Shaw’s breathing came across the line. Then he said, “Good.”
“Did you get what you needed?”
“I got something,” Shaw said.
He was looking for someone, he had told Emery. A boy named Nik.
“We’ll see if it gets us anywhere,” Shaw added. “I put the phone and laptop back when I was done.”
Silence made him aware of a white hiss on the call.
“Even if we’d turned him in,” Emery said, “there’s no guarantee he would have gone to prison.”
More silence.
“Even if Koby and Cassidy turn on him, there’s no guarantee.”
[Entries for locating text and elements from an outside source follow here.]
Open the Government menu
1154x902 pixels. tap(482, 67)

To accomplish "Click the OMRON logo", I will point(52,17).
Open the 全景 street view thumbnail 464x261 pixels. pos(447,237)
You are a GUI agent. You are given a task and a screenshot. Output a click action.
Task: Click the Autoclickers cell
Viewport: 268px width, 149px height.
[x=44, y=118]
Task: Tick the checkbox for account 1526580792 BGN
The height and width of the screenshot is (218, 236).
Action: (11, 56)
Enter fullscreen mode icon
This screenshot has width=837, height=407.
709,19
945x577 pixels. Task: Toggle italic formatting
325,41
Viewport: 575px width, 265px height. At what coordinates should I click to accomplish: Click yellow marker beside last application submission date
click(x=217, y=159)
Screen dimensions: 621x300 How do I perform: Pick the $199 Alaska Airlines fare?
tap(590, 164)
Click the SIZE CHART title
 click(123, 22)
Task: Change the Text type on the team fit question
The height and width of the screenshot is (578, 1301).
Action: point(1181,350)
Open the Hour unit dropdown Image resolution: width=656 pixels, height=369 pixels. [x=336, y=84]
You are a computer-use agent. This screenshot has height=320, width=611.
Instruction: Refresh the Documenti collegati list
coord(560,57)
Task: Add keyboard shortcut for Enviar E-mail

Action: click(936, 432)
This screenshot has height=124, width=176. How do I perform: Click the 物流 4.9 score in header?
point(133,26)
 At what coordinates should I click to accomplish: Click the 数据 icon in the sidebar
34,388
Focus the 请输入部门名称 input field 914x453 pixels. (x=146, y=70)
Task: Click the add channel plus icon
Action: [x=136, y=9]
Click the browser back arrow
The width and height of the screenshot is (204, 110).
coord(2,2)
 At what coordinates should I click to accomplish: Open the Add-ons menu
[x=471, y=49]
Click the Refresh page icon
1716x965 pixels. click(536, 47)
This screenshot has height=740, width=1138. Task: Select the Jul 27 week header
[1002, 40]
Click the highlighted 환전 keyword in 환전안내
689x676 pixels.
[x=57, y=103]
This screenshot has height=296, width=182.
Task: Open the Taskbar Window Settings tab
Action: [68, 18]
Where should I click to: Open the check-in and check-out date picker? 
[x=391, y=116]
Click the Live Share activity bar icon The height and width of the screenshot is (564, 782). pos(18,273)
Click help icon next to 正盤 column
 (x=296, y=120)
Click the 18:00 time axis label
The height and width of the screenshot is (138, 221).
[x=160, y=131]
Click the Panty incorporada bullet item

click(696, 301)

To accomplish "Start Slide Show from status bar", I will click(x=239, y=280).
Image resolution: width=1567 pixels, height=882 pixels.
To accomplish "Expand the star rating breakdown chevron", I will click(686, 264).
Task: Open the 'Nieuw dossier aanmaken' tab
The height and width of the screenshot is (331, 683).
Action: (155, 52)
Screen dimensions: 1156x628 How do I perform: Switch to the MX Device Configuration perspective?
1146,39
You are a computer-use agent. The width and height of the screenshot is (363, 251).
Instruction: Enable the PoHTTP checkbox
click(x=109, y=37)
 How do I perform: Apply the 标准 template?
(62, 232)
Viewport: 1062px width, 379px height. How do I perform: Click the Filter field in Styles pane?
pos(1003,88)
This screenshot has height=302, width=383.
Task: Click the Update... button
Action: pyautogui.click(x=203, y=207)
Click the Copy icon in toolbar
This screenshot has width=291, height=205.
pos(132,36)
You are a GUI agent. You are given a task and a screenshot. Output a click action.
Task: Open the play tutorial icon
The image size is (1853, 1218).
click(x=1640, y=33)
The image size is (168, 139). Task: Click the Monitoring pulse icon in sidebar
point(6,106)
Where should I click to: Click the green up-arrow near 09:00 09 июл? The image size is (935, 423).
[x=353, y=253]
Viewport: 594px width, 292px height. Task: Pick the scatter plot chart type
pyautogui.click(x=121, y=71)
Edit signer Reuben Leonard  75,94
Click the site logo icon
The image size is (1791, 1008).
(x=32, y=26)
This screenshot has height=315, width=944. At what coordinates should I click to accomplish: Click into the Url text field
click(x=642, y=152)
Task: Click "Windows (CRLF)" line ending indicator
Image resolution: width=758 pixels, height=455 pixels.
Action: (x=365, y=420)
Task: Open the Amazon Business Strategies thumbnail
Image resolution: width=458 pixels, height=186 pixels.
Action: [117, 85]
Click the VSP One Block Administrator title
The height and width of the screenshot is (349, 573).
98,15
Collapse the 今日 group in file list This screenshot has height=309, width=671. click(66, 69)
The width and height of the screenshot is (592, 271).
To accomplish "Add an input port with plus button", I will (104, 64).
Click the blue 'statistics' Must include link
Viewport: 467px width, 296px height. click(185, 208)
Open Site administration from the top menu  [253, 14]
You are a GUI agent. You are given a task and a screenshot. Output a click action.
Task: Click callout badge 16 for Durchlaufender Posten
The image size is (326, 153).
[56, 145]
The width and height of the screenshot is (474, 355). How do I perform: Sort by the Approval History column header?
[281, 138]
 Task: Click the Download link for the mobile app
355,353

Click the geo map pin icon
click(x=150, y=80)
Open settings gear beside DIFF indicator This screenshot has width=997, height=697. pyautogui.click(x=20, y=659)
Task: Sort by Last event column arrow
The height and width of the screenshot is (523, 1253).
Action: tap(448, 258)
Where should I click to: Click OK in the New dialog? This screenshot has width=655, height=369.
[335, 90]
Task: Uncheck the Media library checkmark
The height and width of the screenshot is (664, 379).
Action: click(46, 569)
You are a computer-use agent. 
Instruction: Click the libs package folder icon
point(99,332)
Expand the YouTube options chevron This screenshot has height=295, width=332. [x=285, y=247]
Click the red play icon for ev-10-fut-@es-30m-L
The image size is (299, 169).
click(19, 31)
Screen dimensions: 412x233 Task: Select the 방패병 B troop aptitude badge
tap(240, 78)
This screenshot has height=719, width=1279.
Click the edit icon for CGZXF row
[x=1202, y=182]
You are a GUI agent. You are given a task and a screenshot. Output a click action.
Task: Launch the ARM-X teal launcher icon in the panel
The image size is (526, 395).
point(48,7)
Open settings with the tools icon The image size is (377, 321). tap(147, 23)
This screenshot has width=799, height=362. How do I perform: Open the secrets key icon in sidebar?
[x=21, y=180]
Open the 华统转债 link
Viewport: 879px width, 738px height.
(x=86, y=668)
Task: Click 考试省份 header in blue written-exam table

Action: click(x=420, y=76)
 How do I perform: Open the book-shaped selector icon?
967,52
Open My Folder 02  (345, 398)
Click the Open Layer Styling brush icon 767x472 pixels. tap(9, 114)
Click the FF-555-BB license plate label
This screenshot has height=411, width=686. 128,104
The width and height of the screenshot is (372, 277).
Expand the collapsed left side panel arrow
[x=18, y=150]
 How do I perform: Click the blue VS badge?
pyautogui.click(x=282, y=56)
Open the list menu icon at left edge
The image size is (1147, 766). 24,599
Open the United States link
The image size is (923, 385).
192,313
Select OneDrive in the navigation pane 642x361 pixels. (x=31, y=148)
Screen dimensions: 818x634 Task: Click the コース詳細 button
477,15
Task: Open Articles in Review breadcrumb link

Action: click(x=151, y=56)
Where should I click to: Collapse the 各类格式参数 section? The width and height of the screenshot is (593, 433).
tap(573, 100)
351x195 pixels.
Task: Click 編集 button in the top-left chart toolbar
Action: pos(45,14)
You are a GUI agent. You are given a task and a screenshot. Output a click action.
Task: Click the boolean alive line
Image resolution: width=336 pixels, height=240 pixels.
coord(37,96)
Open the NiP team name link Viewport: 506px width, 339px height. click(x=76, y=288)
The silence met him like a held breath.
“He arranged for murder inside a secure facility before. Koby and Cassidy might both be dead before they had a chance to testify. He ruined John’s life with these fucking allegations, and he managed to make it happen in a town where John has friends, where his dad is the fucking mayor.”
Ahead of him, the Big Muddy huddled under a canopy of silver light.
“He was simply too dangerous,” Emery said, and he thought his voice might break. “We didn’t have any other choice.”
“We did the right thing, Emery,” Shaw said gently.
Emery swallowed against the knot in his throat and disconnected. He drove another mile, and then, at a cloverleaf interchange, he pulled off again and sat on the side of the road. Cars passed him, lights moving in the dark. Air displaced by a semi rocked the minivan. He told himself to drive home. He told himself to signal, to merge onto the highway, to go back to his family. But he didn’t. He sat there under a map of stars. And he remembered reading somewhere, a long time ago, that all our mourning, we do for ourselves.
26
“No,” John-Henry said, “absolutely not.”
Colt perked up with indignation to peer at him over the back of the sofa. “J-H!”
“The last time I let you and Ash order level four kung pao, the two of you laid on the floor and moaned after you were finished.”
“Because it was so good!”
“Because you made yourselves sick. I’m not joking, Colt, I think Ash was crying.”